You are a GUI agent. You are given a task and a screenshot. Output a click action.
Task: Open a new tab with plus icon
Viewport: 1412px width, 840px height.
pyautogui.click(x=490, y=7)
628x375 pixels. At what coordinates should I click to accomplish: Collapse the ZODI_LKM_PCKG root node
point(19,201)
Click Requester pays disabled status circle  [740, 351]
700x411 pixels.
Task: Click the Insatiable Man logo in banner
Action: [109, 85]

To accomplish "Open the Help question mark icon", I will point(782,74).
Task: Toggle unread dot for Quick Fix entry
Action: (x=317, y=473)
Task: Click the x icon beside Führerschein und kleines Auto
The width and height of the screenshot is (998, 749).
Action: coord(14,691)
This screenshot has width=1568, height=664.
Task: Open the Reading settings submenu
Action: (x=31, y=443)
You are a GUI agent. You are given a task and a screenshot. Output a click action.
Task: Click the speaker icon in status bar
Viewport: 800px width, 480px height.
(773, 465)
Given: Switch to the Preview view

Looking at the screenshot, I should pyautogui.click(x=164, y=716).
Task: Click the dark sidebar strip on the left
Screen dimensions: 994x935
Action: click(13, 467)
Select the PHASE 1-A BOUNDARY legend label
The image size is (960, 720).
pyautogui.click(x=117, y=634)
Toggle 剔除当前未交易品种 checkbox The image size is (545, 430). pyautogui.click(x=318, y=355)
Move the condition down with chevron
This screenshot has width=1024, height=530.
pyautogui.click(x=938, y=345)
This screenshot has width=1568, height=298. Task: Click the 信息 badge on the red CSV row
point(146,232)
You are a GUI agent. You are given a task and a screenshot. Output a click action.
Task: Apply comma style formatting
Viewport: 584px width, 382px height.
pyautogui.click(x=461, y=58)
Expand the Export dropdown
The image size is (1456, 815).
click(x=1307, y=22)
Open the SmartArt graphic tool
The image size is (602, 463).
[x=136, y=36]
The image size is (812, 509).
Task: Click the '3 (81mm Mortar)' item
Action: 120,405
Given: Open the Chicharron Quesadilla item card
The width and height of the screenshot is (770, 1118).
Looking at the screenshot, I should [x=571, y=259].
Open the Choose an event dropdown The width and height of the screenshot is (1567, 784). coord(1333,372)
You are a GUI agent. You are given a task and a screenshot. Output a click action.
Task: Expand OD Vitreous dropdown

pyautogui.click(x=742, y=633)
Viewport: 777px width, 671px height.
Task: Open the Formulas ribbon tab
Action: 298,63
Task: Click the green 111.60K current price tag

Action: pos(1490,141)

# [Problem details]
In the items above, identify every line containing the string "status" with matching case, and copy each of those lines in full.

# [Full output]
Click Requester pays disabled status circle  [740, 351]
Task: Click the speaker icon in status bar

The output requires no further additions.